_Direction 1_: Recast the rows below as a JSON list of strings, one string per line and no blank lines, covering only the lines from the line with "The image size" up to and including the last line of the rows. Leave the pictures out.

Question

Find $$f_{x}$$ and $$f_{t}$$.\n$$f(x, t)=\\left(\\frac{x^{2}+t^{2}}{x^{2}-t^{2}}\\right)^{5}$$

Answer

**step1 Understand the Goal and Identify the Function Structure**

The problem asks for the partial derivatives of the given function $$f(x, t)$$ with respect to $$x$$ (denoted as $$f_x$$) and with respect to $$t$$ (denoted as $$f_t$$). The function is a composite function, meaning it's a function raised to a power, where the base of the power is a quotient of two other functions of $$x$$ and $$t$$. This requires the application of the chain rule and the quotient rule from calculus.

$$f(x, t)=\left(\frac{x^{2}+t^{2}}{x^{2}-t^{2}}\right)^{5}$$

**step2 Calculate the Partial Derivative with Respect to x ($$f_x$$) using the Chain Rule**

To find $$f_x$$, we first apply the chain rule. The outer function is $$u^5$$ and the inner function is $$u = \frac{x^2 + t^2}{x^2 - t^2}$$. The chain rule states that $$\frac{\partial}{\partial x} (u^n) = n u^{n-1} \frac{\partial u}{\partial x}$$.

_Direction 2_: According to the worked solution, which two rules from calculus does finding the partial derivatives require?

_Record list_:
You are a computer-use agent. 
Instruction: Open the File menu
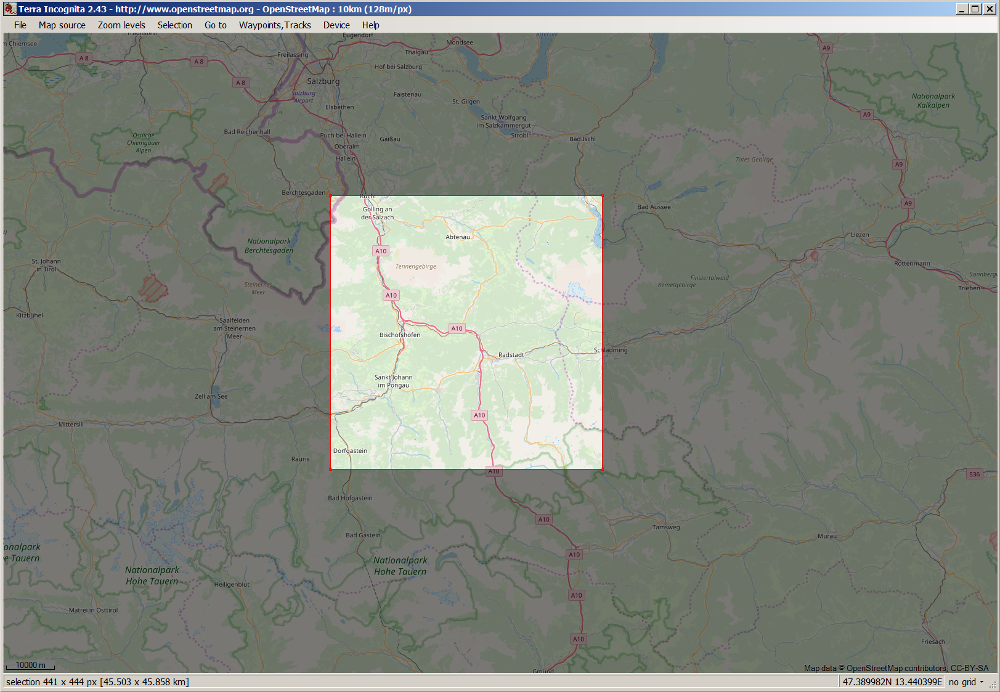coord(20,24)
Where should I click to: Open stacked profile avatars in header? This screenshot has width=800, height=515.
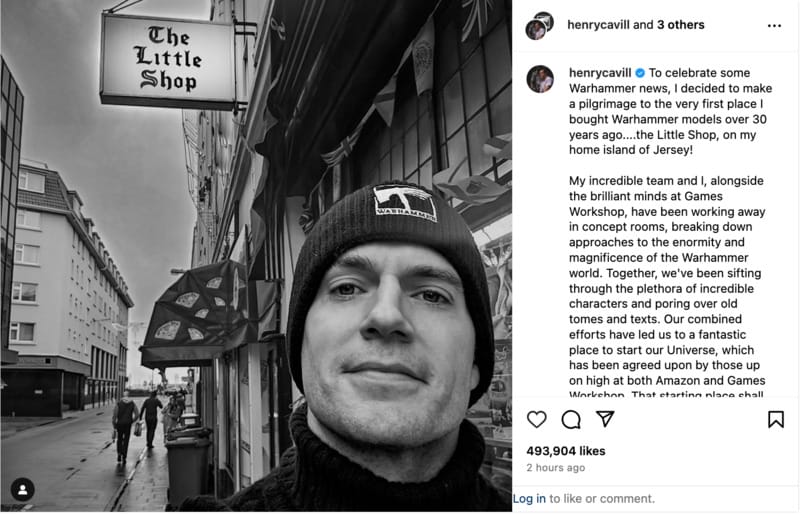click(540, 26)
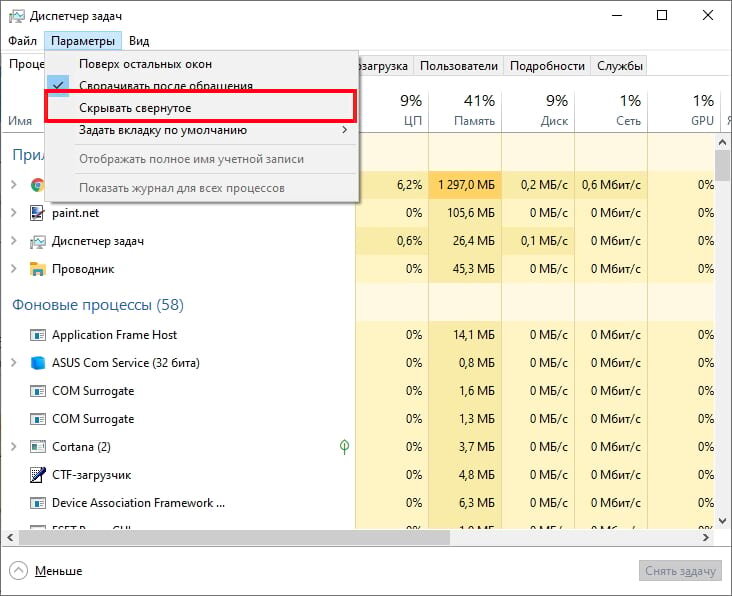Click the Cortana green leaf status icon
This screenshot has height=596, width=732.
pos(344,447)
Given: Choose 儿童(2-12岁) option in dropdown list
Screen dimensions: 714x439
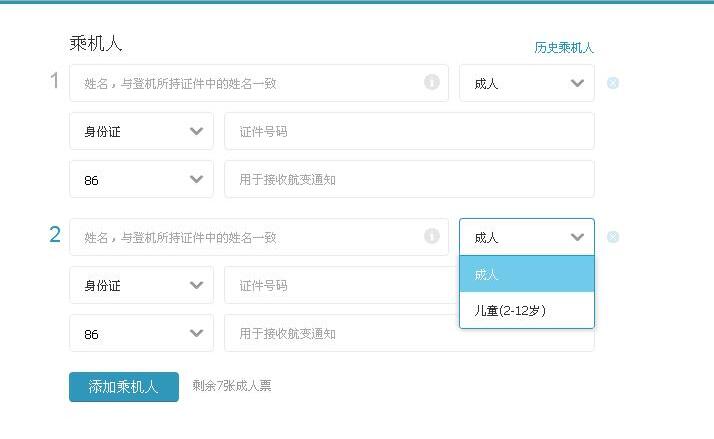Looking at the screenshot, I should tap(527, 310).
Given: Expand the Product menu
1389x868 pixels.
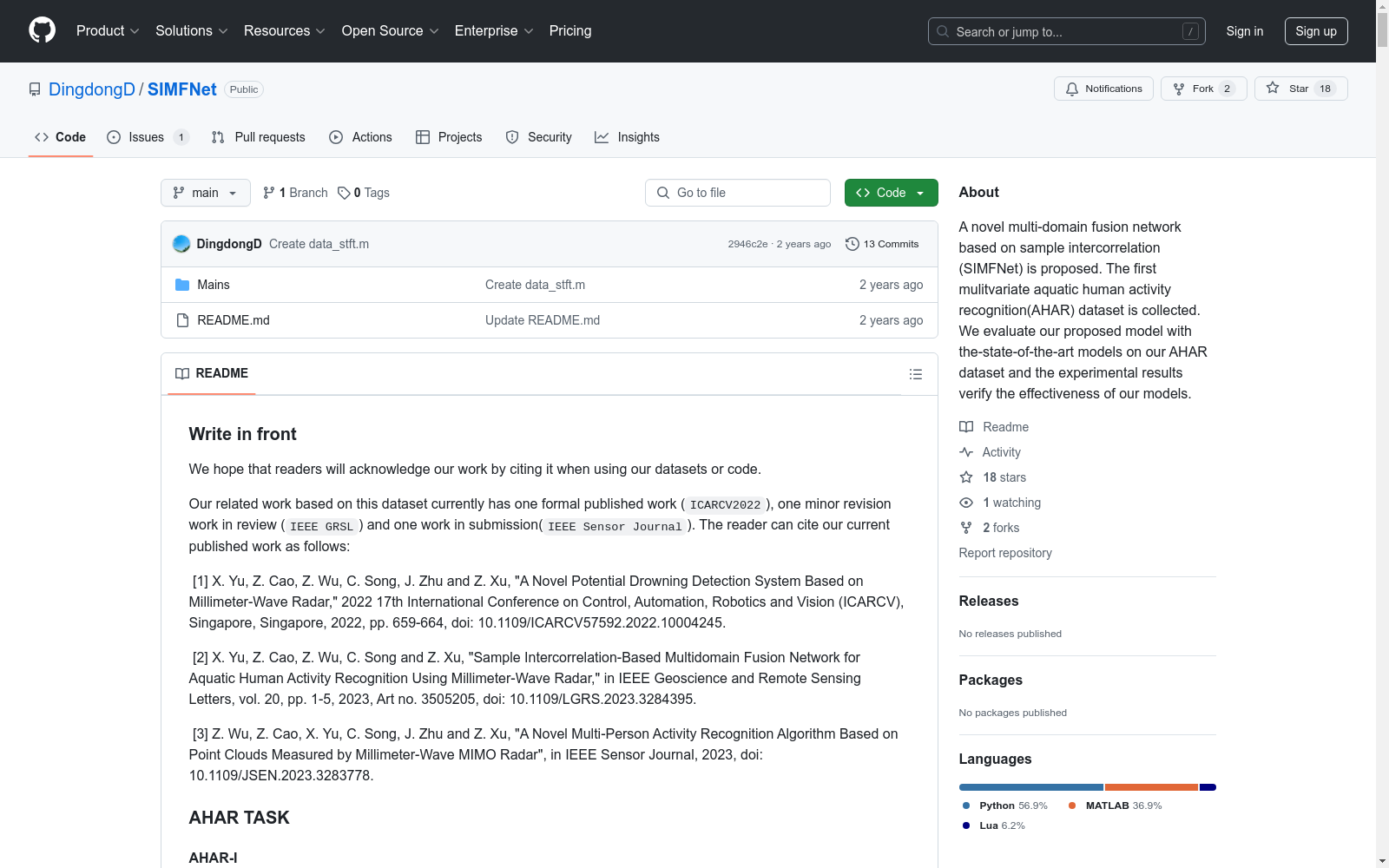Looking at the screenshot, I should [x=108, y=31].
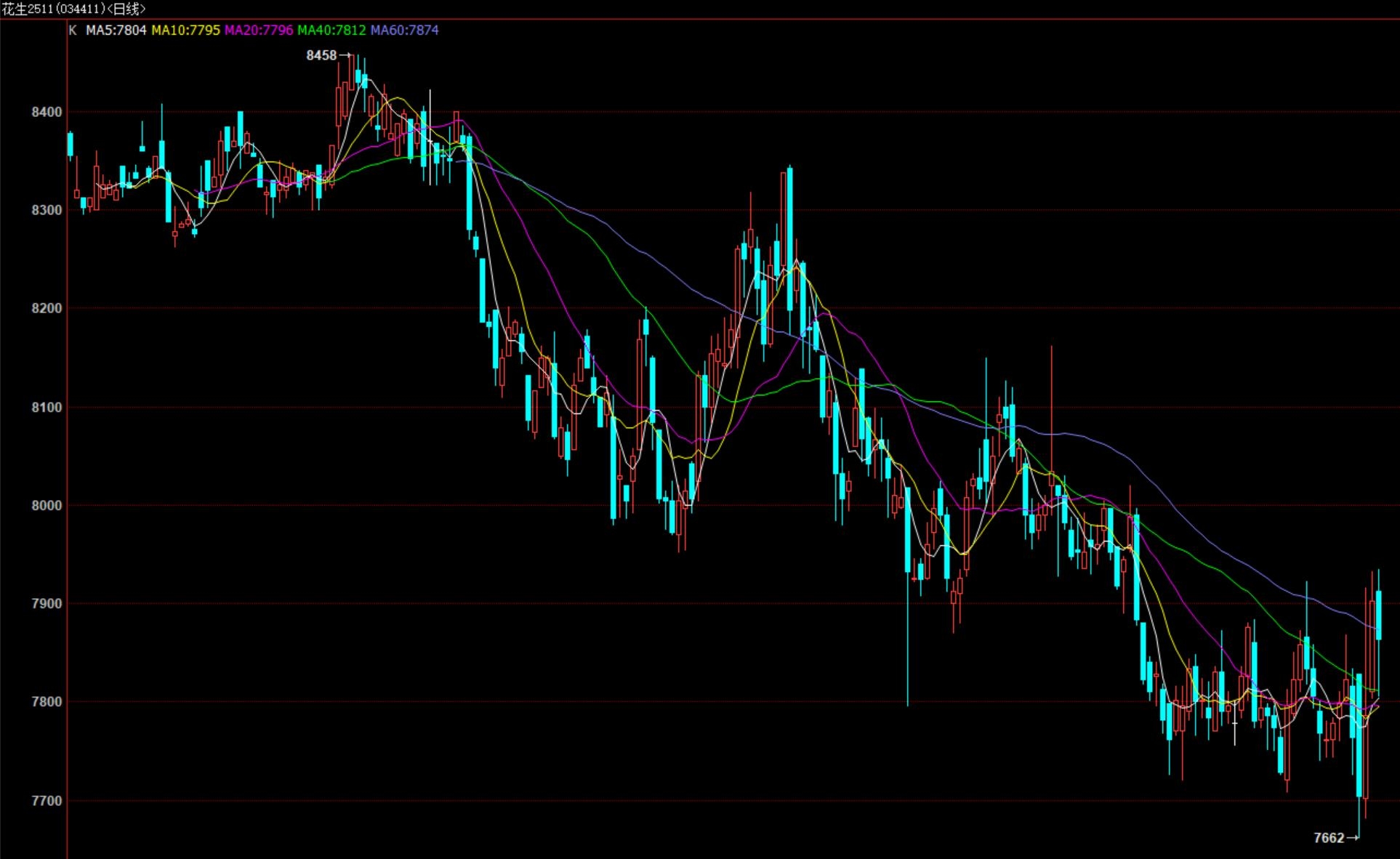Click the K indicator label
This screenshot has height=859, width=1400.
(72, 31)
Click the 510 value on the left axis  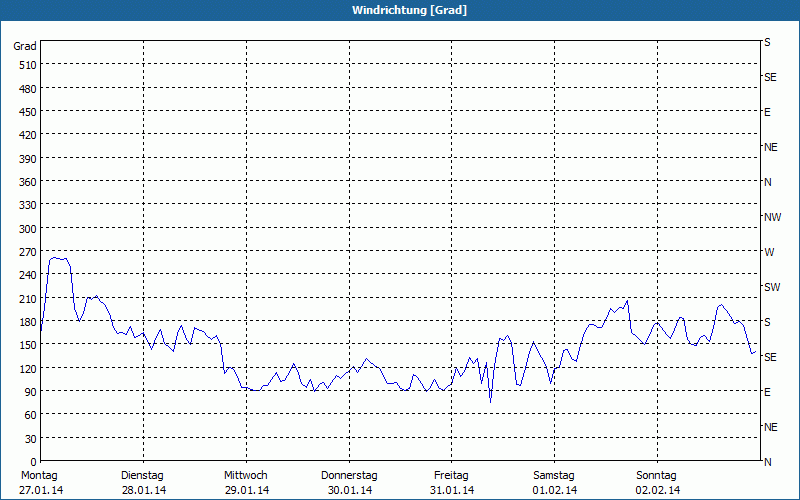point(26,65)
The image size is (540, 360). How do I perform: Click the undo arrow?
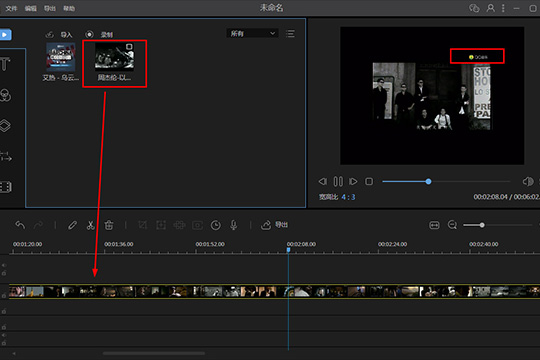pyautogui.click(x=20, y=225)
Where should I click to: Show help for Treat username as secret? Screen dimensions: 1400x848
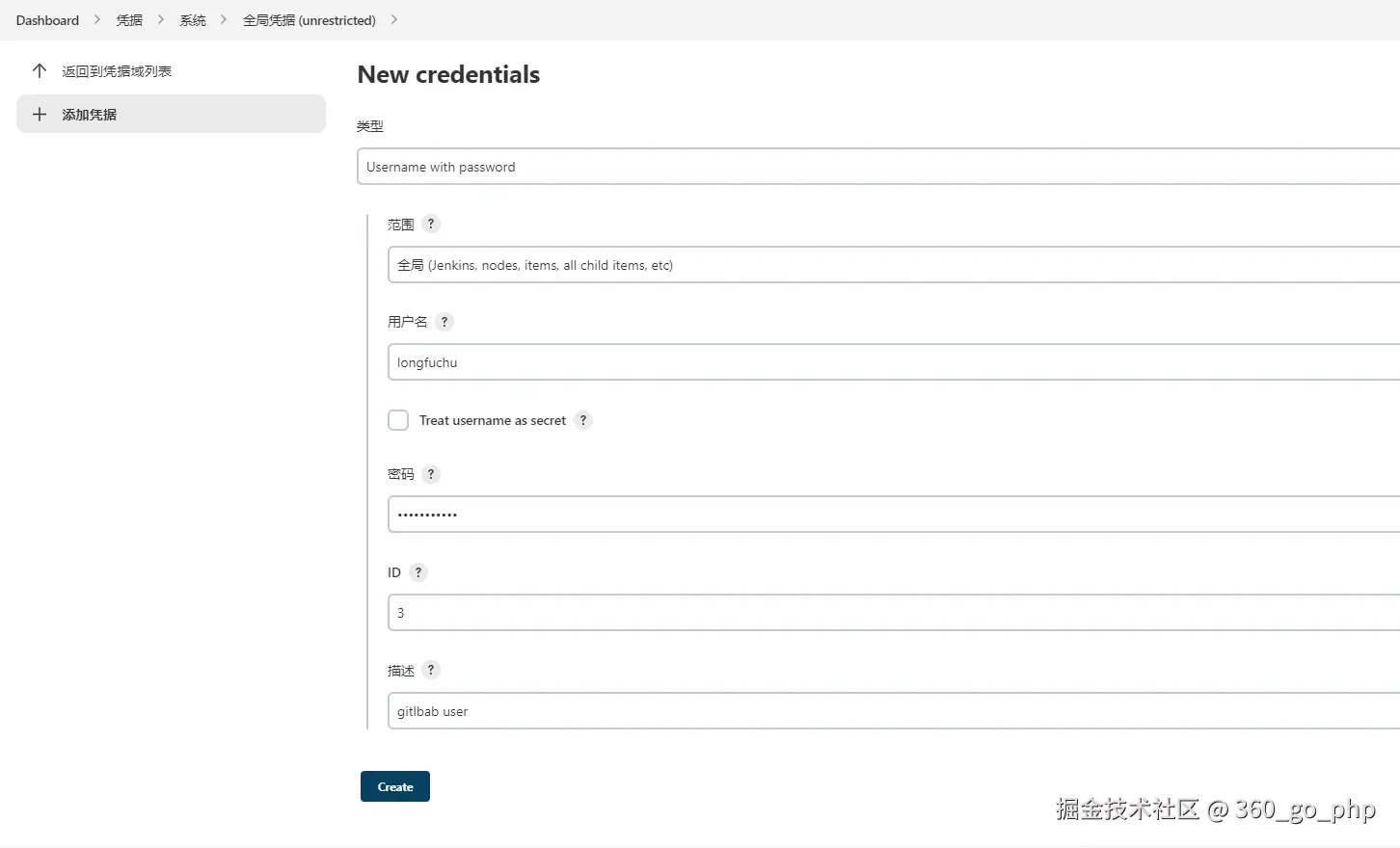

_Written solution 1_:
[
  "The image size is (540, 360). How do I perform: Click the undo arrow?",
  "pyautogui.click(x=20, y=225)",
  "Where should I click to: Show help for Treat username as secret? Screen dimensions: 1400x848"
]

_Written solution 2_: The chain rule and the quotient rule.